▸ **DIRECTIONS**:
Exactly as written, print each of the entries.

Stored data entries:

╔══

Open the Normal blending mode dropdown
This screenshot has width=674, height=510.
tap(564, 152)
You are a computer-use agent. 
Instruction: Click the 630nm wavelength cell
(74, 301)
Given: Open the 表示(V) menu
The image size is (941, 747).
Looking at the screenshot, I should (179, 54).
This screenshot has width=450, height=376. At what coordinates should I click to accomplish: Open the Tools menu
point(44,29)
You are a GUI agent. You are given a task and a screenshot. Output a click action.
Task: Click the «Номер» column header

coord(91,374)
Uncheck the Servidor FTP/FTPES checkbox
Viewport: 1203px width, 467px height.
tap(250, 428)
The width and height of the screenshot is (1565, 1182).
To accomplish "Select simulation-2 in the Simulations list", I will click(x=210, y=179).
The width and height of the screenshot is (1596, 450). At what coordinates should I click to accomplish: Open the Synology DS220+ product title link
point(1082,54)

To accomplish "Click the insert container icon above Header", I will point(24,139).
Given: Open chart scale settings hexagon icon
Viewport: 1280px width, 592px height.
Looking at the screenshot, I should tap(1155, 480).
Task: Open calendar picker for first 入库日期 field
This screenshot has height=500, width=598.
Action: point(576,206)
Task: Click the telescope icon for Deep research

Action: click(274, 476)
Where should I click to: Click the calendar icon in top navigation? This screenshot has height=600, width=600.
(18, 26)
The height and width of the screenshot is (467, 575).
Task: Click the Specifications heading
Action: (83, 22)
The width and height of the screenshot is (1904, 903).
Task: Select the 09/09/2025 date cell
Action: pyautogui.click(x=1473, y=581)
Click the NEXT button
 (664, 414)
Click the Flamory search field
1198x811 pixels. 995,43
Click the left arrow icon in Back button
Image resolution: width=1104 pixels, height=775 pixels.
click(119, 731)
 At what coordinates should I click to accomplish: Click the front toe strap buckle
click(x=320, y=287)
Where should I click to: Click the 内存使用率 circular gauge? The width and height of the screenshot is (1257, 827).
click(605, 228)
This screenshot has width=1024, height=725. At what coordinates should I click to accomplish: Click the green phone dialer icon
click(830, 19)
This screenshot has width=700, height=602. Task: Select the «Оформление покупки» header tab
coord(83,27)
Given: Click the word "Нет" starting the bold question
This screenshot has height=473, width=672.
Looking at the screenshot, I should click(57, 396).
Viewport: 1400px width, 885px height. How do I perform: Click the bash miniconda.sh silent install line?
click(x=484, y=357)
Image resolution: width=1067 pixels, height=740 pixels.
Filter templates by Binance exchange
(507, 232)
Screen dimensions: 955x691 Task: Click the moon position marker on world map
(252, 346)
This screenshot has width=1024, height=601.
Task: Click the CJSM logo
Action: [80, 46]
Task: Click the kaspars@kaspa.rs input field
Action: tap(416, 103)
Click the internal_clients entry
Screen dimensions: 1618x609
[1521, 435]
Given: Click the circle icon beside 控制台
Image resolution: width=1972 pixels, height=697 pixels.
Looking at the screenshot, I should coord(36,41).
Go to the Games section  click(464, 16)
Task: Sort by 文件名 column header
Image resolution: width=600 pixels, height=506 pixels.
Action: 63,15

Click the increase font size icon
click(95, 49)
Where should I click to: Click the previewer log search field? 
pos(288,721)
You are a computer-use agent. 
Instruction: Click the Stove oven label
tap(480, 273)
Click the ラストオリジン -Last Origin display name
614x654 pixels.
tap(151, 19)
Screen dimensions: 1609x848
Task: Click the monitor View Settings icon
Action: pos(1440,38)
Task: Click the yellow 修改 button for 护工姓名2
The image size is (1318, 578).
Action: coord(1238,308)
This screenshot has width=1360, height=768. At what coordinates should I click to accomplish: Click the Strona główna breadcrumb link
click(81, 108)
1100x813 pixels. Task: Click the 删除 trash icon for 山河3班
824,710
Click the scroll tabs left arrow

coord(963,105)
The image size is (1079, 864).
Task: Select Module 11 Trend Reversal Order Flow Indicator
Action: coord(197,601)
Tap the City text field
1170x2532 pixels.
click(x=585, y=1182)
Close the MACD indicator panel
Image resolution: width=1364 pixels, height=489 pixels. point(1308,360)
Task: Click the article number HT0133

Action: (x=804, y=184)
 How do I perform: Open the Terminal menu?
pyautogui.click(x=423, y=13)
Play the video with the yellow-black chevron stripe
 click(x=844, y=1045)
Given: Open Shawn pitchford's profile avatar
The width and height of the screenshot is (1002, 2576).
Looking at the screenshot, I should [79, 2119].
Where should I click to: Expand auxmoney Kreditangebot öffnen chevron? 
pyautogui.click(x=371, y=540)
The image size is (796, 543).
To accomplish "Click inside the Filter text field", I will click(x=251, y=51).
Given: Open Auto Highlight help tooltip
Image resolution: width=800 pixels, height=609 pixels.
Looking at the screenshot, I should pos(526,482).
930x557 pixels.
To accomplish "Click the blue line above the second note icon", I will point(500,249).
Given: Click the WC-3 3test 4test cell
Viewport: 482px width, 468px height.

╚══

▸ **SOLUTION TO THIS PROBLEM**:
Open the Normal blending mode dropdown
This screenshot has width=674, height=510.
tap(564, 152)
You are a computer-use agent. 
Instruction: Click the 630nm wavelength cell
(74, 301)
Given: Open the 表示(V) menu
The image size is (941, 747).
Looking at the screenshot, I should (179, 54).
This screenshot has width=450, height=376. At what coordinates should I click to accomplish: Open the Tools menu
point(44,29)
You are a GUI agent. You are given a task and a screenshot. Output a click action.
Task: Click the «Номер» column header

coord(91,374)
Uncheck the Servidor FTP/FTPES checkbox
Viewport: 1203px width, 467px height.
tap(250, 428)
The width and height of the screenshot is (1565, 1182).
To accomplish "Select simulation-2 in the Simulations list", I will click(x=210, y=179).
The width and height of the screenshot is (1596, 450). At what coordinates should I click to accomplish: Open the Synology DS220+ product title link
point(1082,54)

To accomplish "Click the insert container icon above Header", I will point(24,139).
Given: Open chart scale settings hexagon icon
Viewport: 1280px width, 592px height.
Looking at the screenshot, I should tap(1155, 480).
Task: Open calendar picker for first 入库日期 field
This screenshot has height=500, width=598.
Action: point(576,206)
Task: Click the telescope icon for Deep research

Action: click(274, 476)
Where should I click to: Click the calendar icon in top navigation? This screenshot has height=600, width=600.
(18, 26)
The height and width of the screenshot is (467, 575).
Task: Click the Specifications heading
Action: (83, 22)
The width and height of the screenshot is (1904, 903).
Task: Select the 09/09/2025 date cell
Action: pyautogui.click(x=1473, y=581)
Click the NEXT button
 (664, 414)
Click the Flamory search field
1198x811 pixels. 995,43
Click the left arrow icon in Back button
Image resolution: width=1104 pixels, height=775 pixels.
click(119, 731)
 At what coordinates should I click to accomplish: Click the front toe strap buckle
click(x=320, y=287)
Where should I click to: Click the 内存使用率 circular gauge? The width and height of the screenshot is (1257, 827).
click(605, 228)
This screenshot has width=1024, height=725. At what coordinates should I click to accomplish: Click the green phone dialer icon
click(830, 19)
This screenshot has width=700, height=602. Task: Select the «Оформление покупки» header tab
coord(83,27)
Given: Click the word "Нет" starting the bold question
This screenshot has height=473, width=672.
Looking at the screenshot, I should click(57, 396).
Viewport: 1400px width, 885px height. How do I perform: Click the bash miniconda.sh silent install line?
click(x=484, y=357)
Image resolution: width=1067 pixels, height=740 pixels.
Filter templates by Binance exchange
(507, 232)
Screen dimensions: 955x691 Task: Click the moon position marker on world map
(252, 346)
This screenshot has width=1024, height=601.
Task: Click the CJSM logo
Action: [80, 46]
Task: Click the kaspars@kaspa.rs input field
Action: tap(416, 103)
Click the internal_clients entry
Screen dimensions: 1618x609
[1521, 435]
Given: Click the circle icon beside 控制台
Image resolution: width=1972 pixels, height=697 pixels.
Looking at the screenshot, I should coord(36,41).
Go to the Games section  click(464, 16)
Task: Sort by 文件名 column header
Image resolution: width=600 pixels, height=506 pixels.
Action: 63,15

Click the increase font size icon
click(95, 49)
Where should I click to: Click the previewer log search field? 
pos(288,721)
You are a computer-use agent. 
Instruction: Click the Stove oven label
tap(480, 273)
Click the ラストオリジン -Last Origin display name
614x654 pixels.
tap(151, 19)
Screen dimensions: 1609x848
Task: Click the monitor View Settings icon
Action: pos(1440,38)
Task: Click the yellow 修改 button for 护工姓名2
The image size is (1318, 578).
Action: coord(1238,308)
This screenshot has width=1360, height=768. At what coordinates should I click to accomplish: Click the Strona główna breadcrumb link
click(81, 108)
1100x813 pixels. Task: Click the 删除 trash icon for 山河3班
824,710
Click the scroll tabs left arrow

coord(963,105)
The image size is (1079, 864).
Task: Select Module 11 Trend Reversal Order Flow Indicator
Action: coord(197,601)
Tap the City text field
1170x2532 pixels.
click(x=585, y=1182)
Close the MACD indicator panel
Image resolution: width=1364 pixels, height=489 pixels. point(1308,360)
Task: Click the article number HT0133

Action: (x=804, y=184)
 How do I perform: Open the Terminal menu?
pyautogui.click(x=423, y=13)
Play the video with the yellow-black chevron stripe
 click(x=844, y=1045)
Given: Open Shawn pitchford's profile avatar
The width and height of the screenshot is (1002, 2576).
Looking at the screenshot, I should [79, 2119].
Where should I click to: Expand auxmoney Kreditangebot öffnen chevron? 
pyautogui.click(x=371, y=540)
The image size is (796, 543).
To accomplish "Click inside the Filter text field", I will click(x=251, y=51).
Given: Open Auto Highlight help tooltip
Image resolution: width=800 pixels, height=609 pixels.
Looking at the screenshot, I should pos(526,482).
930x557 pixels.
To accomplish "Click the blue line above the second note icon", I will point(500,249).
Given: Click the WC-3 3test 4test cell
Viewport: 482px width, 468px height.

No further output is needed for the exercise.